**Assignment**: Only the lines from the first line of the records through the line containing "Add a workspace with the plus icon" belong in the answer. Copy them exactly.

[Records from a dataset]
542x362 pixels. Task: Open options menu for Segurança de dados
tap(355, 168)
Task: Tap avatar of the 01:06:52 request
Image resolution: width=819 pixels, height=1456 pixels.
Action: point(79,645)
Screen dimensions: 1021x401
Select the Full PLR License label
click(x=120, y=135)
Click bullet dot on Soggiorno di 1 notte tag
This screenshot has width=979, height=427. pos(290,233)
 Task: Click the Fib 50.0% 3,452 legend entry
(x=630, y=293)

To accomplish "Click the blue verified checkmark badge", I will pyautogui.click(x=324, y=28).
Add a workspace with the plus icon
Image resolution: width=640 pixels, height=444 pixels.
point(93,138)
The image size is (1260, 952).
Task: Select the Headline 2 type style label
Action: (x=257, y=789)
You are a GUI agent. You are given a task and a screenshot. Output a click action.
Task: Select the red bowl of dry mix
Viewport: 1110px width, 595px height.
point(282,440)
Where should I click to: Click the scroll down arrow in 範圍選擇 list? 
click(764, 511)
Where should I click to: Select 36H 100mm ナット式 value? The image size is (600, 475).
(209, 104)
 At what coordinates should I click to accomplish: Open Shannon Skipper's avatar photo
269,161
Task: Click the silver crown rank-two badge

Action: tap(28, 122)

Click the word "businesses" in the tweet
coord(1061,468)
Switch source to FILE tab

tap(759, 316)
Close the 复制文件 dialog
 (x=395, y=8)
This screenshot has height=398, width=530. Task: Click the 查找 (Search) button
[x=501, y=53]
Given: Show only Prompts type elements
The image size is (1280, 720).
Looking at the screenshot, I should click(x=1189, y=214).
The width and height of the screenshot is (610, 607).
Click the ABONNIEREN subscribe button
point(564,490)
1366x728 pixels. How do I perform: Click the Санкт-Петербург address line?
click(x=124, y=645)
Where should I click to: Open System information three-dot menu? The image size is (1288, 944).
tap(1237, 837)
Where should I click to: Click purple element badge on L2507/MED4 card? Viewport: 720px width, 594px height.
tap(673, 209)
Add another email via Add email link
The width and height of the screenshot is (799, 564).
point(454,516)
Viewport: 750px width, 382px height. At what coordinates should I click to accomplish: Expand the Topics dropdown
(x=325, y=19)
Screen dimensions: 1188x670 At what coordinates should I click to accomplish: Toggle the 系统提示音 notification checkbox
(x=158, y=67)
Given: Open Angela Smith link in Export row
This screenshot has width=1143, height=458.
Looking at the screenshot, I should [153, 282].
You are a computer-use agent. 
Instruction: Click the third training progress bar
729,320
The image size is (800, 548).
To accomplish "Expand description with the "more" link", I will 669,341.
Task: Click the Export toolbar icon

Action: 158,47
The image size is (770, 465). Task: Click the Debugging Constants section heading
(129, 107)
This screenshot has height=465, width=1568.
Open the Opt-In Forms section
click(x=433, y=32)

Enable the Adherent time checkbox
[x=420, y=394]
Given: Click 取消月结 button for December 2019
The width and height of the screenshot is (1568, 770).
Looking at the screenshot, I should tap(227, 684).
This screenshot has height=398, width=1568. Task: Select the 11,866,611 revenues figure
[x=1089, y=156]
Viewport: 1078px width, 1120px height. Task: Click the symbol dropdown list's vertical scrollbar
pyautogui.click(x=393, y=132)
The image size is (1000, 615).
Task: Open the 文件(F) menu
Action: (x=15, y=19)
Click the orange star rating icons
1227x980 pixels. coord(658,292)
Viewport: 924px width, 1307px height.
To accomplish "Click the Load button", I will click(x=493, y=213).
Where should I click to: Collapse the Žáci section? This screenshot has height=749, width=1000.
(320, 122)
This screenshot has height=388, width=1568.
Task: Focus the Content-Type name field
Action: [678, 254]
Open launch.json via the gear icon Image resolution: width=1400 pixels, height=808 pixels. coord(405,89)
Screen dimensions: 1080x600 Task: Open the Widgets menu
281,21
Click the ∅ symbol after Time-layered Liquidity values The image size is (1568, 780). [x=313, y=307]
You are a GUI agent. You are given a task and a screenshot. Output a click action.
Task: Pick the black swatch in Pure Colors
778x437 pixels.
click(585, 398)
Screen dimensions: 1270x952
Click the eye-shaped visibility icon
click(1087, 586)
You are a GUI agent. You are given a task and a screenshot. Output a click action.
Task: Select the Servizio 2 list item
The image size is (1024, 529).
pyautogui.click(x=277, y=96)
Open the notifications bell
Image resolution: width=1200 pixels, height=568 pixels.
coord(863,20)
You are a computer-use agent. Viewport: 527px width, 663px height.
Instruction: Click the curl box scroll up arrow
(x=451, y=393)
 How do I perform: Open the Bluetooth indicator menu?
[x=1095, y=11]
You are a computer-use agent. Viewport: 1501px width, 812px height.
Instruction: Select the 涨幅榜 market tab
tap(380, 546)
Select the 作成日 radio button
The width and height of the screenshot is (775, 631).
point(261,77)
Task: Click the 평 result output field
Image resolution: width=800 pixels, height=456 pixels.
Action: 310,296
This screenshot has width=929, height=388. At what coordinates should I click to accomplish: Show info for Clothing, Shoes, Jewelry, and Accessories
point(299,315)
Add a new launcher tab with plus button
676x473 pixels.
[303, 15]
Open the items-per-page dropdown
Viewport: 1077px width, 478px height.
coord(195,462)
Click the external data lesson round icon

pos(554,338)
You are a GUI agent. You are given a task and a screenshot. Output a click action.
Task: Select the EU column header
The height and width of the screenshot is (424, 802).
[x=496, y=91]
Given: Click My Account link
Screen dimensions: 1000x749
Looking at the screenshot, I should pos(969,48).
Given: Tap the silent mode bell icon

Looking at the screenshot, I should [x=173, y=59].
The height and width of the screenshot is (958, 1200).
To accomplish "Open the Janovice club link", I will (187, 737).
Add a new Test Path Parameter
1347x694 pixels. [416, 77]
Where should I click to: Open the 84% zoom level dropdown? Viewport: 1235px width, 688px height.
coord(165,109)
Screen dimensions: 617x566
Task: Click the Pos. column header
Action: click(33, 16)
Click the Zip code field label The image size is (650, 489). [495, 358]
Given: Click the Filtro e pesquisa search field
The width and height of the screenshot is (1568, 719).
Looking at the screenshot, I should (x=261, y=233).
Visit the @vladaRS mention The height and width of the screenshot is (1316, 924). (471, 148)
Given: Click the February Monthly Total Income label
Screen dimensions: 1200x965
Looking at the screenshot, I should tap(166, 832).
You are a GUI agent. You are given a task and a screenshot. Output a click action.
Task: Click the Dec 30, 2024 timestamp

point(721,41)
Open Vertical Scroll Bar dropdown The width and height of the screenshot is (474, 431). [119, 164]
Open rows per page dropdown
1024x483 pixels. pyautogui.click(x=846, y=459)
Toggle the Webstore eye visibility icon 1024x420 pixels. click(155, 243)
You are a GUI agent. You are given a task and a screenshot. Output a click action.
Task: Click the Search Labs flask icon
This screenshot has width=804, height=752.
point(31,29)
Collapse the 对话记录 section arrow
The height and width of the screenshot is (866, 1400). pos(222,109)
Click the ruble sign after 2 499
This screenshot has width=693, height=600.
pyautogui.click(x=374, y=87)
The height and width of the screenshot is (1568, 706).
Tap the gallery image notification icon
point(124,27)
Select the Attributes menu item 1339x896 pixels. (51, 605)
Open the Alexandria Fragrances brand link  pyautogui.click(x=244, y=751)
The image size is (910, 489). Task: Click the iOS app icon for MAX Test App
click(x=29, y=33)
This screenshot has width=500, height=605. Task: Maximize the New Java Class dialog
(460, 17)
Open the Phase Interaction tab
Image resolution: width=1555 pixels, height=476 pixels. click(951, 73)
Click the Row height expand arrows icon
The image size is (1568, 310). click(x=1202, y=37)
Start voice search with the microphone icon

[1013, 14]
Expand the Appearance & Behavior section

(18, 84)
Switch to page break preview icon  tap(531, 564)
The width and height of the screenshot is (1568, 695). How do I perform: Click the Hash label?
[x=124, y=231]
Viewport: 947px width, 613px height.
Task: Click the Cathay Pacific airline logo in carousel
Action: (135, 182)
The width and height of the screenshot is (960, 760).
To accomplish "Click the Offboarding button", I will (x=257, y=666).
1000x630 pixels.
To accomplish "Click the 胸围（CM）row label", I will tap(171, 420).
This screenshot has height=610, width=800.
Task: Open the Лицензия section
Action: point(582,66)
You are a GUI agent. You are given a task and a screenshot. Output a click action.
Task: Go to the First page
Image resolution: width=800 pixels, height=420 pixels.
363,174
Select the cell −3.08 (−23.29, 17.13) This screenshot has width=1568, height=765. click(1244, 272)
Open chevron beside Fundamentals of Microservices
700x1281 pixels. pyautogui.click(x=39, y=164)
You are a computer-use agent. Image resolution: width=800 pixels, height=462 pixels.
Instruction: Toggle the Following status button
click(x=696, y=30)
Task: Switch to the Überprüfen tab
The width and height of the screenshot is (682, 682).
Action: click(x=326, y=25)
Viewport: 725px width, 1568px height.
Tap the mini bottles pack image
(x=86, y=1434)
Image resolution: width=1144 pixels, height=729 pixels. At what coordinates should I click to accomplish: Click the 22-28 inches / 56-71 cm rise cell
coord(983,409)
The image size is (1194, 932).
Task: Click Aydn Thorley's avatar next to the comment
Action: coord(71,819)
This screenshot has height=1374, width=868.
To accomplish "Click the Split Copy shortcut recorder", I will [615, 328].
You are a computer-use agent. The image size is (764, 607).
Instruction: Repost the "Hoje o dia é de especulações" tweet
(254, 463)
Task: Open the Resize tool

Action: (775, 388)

**Answer section**:
542x362 pixels. Task: Open options menu for Segurança de dados
tap(355, 168)
Task: Tap avatar of the 01:06:52 request
Image resolution: width=819 pixels, height=1456 pixels.
Action: point(79,645)
Screen dimensions: 1021x401
Select the Full PLR License label
click(x=120, y=135)
Click bullet dot on Soggiorno di 1 notte tag
This screenshot has width=979, height=427. pos(290,233)
 Task: Click the Fib 50.0% 3,452 legend entry
(x=630, y=293)

To accomplish "Click the blue verified checkmark badge", I will pyautogui.click(x=324, y=28).
Add a workspace with the plus icon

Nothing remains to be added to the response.